__Saved data entries__.
※

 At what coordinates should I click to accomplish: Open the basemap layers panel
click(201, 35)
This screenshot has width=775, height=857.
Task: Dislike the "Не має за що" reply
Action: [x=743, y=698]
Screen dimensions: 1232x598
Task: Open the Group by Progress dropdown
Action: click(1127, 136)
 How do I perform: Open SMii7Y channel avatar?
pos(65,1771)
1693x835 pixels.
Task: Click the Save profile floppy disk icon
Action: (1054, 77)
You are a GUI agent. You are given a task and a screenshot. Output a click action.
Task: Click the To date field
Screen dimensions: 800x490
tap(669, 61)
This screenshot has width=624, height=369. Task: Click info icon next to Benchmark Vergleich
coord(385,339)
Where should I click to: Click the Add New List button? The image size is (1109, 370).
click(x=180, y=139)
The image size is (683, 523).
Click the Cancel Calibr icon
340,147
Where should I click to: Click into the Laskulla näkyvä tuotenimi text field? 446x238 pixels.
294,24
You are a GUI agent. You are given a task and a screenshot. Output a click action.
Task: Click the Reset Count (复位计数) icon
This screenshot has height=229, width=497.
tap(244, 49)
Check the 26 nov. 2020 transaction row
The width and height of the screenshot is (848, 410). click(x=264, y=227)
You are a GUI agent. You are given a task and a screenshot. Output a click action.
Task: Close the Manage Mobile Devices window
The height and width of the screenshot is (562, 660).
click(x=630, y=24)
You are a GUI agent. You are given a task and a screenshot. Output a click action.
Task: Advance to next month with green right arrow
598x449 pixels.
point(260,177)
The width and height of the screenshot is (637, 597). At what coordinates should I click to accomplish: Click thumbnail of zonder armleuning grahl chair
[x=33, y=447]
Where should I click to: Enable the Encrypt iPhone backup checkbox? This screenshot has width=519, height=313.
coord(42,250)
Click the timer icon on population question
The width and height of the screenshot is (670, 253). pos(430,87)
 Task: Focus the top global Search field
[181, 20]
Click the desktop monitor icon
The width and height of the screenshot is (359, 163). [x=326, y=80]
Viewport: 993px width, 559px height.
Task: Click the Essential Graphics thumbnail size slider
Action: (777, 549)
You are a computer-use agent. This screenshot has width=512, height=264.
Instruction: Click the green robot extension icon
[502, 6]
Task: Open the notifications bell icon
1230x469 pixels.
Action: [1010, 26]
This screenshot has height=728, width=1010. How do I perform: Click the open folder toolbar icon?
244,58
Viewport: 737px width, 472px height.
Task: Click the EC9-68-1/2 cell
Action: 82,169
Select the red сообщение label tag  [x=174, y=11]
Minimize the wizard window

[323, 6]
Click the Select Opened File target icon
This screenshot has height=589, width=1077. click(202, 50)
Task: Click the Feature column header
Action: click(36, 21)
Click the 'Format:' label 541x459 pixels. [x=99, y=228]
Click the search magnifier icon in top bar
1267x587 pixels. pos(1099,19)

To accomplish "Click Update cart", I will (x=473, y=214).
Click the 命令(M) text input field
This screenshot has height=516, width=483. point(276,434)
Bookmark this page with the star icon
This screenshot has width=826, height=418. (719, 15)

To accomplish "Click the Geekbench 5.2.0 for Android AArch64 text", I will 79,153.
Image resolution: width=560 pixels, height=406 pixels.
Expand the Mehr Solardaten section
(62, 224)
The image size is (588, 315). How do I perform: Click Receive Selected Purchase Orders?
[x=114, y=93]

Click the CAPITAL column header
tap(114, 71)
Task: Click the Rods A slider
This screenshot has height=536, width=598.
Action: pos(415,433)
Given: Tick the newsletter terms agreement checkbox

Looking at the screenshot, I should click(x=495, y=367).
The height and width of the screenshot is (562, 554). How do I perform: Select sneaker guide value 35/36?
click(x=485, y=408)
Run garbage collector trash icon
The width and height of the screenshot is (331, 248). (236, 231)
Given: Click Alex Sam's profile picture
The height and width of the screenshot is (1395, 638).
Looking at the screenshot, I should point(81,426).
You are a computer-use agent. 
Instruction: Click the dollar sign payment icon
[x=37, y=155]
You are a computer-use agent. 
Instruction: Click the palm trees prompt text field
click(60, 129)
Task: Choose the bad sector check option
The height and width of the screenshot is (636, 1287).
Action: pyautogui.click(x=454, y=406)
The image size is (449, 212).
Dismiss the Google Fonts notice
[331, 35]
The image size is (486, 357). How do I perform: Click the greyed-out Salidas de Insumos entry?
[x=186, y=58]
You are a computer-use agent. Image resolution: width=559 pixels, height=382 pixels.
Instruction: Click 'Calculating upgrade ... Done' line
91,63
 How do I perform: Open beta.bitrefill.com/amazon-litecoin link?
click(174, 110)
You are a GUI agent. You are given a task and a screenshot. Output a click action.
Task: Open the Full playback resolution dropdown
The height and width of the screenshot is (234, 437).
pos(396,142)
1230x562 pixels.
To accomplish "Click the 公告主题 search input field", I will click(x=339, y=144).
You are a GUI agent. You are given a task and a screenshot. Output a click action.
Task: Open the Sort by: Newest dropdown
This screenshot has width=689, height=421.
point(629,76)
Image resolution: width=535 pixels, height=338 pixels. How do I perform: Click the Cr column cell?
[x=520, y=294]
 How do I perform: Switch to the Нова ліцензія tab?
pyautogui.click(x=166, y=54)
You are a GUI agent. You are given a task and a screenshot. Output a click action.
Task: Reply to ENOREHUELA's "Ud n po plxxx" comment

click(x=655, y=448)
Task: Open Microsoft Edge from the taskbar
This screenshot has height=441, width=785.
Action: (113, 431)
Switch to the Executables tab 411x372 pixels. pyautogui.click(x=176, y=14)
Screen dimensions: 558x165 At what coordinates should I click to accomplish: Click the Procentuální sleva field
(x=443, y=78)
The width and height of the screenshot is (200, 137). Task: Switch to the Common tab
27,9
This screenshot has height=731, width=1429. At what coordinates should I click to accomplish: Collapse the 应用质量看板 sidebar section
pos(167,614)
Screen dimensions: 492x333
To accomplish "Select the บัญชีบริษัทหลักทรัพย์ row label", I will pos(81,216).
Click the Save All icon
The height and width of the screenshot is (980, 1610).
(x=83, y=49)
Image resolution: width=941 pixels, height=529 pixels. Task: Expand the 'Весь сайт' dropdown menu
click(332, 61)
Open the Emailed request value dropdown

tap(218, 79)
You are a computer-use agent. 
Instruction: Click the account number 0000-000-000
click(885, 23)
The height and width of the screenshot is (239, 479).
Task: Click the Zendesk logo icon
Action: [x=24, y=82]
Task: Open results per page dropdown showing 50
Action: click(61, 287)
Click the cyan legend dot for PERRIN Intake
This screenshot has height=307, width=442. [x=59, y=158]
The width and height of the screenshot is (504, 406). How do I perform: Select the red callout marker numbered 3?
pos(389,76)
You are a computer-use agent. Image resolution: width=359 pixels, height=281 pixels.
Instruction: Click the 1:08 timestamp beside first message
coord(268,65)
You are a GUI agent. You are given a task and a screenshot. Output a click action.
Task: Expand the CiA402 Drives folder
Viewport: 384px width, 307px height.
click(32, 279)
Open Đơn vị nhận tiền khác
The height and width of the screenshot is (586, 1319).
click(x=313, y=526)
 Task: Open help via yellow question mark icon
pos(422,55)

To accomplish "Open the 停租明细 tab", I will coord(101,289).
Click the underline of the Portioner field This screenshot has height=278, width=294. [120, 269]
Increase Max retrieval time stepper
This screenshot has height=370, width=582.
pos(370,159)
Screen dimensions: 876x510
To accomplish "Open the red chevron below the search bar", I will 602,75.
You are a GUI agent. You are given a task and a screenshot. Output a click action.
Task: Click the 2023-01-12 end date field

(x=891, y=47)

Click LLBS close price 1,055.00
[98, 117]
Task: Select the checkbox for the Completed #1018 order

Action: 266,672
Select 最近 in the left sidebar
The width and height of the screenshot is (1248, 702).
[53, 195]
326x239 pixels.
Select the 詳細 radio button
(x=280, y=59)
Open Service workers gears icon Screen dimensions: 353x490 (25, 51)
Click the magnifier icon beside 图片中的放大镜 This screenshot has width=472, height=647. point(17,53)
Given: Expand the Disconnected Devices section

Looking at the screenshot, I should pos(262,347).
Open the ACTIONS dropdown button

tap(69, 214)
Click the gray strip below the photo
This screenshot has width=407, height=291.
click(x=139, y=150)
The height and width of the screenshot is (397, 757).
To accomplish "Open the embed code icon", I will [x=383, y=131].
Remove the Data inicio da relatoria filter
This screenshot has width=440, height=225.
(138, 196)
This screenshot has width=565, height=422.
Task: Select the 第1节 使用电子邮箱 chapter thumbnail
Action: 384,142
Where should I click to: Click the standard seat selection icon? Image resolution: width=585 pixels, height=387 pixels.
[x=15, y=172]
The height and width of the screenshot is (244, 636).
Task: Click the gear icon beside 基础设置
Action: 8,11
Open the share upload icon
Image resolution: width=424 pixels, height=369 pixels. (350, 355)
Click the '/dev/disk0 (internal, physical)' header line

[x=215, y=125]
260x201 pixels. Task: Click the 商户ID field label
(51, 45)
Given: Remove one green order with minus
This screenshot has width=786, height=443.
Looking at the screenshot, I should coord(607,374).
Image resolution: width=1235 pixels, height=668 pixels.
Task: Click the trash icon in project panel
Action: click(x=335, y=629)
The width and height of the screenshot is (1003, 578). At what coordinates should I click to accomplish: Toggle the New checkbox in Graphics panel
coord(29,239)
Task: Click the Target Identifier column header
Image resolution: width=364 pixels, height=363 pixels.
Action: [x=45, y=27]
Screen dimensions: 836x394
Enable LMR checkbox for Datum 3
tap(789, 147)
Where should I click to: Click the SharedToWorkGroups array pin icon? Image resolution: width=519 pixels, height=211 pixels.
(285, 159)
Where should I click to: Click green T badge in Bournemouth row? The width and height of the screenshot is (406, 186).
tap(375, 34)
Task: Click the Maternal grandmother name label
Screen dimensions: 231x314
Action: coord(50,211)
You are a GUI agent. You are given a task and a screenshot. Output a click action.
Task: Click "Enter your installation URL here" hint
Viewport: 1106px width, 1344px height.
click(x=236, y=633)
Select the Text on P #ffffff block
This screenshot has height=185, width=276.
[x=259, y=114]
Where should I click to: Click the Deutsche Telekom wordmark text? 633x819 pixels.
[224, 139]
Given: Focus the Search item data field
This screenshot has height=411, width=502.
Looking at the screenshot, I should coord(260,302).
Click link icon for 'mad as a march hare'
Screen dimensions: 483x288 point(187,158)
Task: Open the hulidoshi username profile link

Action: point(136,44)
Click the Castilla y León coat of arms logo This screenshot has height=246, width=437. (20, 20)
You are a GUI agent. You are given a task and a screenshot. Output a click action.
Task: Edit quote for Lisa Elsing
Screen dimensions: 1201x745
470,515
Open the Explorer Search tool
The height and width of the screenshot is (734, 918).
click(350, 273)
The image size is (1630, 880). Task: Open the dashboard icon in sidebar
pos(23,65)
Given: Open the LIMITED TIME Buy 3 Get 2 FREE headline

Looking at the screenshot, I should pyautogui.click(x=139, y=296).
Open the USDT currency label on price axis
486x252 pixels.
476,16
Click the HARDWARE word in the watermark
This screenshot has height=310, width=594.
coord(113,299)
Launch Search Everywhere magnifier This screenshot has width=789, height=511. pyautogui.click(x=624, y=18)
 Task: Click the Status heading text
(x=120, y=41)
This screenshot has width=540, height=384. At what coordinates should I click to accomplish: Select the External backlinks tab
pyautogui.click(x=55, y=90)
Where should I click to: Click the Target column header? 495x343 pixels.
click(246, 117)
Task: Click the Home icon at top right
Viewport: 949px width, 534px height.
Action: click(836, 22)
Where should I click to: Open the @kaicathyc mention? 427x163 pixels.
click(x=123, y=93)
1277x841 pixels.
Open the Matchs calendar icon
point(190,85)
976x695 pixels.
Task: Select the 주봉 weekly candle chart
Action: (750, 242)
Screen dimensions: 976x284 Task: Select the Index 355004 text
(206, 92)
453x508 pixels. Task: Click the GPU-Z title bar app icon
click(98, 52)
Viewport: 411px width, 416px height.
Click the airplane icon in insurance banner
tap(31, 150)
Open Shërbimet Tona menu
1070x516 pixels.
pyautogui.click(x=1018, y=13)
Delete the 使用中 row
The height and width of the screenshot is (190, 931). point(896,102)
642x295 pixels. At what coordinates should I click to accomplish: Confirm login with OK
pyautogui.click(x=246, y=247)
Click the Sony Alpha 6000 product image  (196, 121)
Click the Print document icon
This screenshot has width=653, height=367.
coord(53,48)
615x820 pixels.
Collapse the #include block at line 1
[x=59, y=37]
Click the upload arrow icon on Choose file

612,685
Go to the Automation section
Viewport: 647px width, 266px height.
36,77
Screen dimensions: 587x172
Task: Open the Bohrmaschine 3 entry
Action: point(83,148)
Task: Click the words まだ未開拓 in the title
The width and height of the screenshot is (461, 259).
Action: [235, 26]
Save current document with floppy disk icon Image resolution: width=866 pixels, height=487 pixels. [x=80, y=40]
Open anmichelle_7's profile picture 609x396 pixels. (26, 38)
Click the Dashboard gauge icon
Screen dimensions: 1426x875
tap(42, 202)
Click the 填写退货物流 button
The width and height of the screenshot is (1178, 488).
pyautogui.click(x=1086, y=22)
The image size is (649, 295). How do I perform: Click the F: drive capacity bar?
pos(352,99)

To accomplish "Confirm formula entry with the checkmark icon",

※

__Your objective__. Copy each line of the records containing the string "right".

__Solution for this task__.
Task: Advance to next month with green right arrow
Task: Click the Home icon at top right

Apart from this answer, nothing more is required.